Well, what money there was got withdrawn and put into banks in the private sector. That meant that the biggest bank on the island—Banco Popular—got a lot of accounts. But was it the municipalities who transferred their funds? The agencies? And who authorized this? And who oversaw the transaction? And what about the organic law creating the BGF (the Spanish acronym for the GDB)? Can you simply disband a government bank, and put it into the private sector?

Or is it the private sector? And is Banco Popular now liable to action by creditors? If so, is my money safe? And how will the state banking commission regulate Banco Popular, now that it is some hybrid of a private and a public bank?

Oh, and what about all the regulatory bodies that we have, that supposedly guard us against corruption, though the controller recently reportedly on a municipality that spent megabucks on a coliseum that never opened? So now how is the controller going to do her / his job?

Funny thing about Banco Popular, because at the same time this was happening, the bank was transferring some government debt to another entity. Of course, you’d have to read Caribbean Business to be let in on that secret, and then you’d have to know business to figure out what means. And do I? Of course not, so I have idea what it meant to be the “trustee to 3.8 billion dollars worth of GDB debt.”

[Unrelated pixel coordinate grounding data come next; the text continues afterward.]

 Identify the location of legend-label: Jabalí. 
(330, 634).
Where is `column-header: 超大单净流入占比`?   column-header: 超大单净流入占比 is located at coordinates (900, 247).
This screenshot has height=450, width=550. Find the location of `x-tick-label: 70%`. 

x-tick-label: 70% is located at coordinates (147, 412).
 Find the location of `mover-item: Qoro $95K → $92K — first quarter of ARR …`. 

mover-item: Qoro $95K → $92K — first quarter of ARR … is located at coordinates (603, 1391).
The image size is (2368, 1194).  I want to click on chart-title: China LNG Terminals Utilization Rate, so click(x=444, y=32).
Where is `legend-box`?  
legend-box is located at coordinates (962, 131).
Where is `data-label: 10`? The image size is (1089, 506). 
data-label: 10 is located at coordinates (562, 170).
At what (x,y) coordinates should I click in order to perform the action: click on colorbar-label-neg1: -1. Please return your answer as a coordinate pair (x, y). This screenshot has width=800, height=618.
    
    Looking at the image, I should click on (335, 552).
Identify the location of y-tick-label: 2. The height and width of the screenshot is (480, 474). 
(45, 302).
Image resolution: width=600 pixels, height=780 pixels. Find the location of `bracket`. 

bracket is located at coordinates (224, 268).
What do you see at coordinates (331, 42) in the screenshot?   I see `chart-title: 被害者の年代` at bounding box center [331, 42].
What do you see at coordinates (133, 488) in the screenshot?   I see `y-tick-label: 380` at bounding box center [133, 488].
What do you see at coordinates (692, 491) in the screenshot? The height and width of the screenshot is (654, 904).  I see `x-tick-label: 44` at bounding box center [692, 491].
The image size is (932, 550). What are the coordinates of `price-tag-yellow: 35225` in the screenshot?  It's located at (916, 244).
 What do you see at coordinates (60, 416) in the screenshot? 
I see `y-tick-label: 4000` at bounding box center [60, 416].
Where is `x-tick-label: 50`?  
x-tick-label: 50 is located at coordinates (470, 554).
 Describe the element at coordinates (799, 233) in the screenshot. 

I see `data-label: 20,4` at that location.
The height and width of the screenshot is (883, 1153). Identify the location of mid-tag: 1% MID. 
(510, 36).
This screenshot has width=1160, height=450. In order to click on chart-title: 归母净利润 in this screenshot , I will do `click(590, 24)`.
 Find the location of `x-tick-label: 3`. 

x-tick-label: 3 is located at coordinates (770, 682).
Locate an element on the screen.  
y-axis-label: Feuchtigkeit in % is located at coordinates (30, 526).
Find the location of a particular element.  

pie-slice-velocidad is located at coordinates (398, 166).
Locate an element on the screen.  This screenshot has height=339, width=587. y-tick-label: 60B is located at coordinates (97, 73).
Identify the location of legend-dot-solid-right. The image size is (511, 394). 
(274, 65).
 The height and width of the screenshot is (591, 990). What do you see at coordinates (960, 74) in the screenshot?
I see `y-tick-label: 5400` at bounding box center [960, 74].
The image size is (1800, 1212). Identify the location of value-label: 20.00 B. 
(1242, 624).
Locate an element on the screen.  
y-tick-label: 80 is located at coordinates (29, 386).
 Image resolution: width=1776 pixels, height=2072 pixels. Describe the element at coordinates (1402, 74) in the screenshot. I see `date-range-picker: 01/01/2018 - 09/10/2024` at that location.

Well, I wouldn’t want to be on the hook for 3.8 billion dollars of GDB debt, and neither, it seems, did Banco Popular. So they requested to be relieved of the trusteeship of the debt. And guess who now is the trustee? The Wilmington Trust, National Association. And that sounds all very much on the up and up, right?

Well, it did to me, until I came upon this:


    

Yes, the Wilmington Trust has become the first bank to be indicted for allegedly concealing information about the bank’s loan portfolio. And this is CBS news, of 7 January 2016. Presumably just a few months before the government of Puerto Rico assigned Wilmington Trust as trustee for 3.8 billion dollars of GDB debt.

Is this a good thing, a bad thing, or just a thing? Curiously, I am less interested in those questions than in one other question…

…why isn’t anyone talking about this, and asking these questions?